======== Source material ========

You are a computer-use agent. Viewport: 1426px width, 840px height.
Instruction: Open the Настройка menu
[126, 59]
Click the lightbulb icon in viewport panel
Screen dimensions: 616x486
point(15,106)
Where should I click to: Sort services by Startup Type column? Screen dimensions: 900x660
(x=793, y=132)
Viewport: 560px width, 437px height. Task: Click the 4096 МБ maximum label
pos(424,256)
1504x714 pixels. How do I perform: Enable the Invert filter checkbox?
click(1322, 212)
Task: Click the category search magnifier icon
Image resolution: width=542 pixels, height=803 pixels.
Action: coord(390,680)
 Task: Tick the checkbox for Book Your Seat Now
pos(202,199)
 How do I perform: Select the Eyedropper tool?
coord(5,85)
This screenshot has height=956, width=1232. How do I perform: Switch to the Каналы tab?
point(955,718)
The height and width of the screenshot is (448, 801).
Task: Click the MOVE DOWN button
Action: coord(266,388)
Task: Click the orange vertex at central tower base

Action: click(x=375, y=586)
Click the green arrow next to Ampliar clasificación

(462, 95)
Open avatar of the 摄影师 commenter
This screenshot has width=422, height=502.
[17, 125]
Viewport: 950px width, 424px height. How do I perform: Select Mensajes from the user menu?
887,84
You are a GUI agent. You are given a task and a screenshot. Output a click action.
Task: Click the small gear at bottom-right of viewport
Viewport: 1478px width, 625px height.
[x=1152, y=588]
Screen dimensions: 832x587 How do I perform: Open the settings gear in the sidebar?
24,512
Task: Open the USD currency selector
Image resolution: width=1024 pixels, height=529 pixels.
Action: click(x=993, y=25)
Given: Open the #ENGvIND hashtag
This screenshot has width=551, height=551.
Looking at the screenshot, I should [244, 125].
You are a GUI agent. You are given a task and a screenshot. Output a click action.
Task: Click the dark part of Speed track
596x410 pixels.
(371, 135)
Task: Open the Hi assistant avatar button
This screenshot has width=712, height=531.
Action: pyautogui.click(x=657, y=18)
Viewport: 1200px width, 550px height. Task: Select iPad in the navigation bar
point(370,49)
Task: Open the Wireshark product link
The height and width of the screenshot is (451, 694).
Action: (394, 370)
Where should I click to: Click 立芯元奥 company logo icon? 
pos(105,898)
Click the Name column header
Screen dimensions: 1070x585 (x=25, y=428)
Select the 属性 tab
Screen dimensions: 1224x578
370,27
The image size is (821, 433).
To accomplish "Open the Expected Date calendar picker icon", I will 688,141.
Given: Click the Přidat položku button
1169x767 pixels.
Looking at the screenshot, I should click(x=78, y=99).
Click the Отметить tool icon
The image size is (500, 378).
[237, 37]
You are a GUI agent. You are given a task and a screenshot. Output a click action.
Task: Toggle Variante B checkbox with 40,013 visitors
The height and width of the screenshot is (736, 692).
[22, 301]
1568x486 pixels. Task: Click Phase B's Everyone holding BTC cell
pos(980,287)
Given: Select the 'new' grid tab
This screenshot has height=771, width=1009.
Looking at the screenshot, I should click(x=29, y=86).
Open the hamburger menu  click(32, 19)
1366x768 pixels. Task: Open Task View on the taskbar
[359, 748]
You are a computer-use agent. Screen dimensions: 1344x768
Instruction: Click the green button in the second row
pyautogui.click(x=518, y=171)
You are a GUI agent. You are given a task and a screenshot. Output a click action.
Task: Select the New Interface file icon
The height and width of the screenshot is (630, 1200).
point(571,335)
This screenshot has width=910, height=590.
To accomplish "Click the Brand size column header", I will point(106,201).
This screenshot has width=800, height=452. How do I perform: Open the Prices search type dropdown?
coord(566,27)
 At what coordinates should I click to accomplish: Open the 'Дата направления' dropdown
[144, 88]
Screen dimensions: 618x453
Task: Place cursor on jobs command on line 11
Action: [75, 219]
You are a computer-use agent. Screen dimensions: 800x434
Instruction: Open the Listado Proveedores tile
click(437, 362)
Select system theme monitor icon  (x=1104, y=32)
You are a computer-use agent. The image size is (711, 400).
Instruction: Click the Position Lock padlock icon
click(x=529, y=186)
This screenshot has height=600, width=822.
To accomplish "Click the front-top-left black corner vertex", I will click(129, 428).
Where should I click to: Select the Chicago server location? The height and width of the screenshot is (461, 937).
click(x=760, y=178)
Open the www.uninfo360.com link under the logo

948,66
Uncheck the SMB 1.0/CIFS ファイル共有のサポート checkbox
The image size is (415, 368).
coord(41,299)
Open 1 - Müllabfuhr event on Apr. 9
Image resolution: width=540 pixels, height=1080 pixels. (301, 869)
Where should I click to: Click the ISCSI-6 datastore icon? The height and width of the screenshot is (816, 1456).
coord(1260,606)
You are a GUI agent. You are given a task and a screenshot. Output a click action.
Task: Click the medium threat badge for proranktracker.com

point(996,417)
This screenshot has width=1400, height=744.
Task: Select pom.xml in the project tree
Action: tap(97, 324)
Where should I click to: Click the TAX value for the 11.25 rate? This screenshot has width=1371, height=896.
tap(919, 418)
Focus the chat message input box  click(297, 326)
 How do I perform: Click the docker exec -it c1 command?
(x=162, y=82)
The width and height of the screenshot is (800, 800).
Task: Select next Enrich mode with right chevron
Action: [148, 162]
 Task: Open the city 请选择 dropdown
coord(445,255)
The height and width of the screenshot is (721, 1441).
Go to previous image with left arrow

========

§ **What to produce**
Each line with "left" in it must be identified and copied from the material.

§ **Response**
To accomplish "Click the front-top-left black corner vertex", I will click(129, 428).
Go to previous image with left arrow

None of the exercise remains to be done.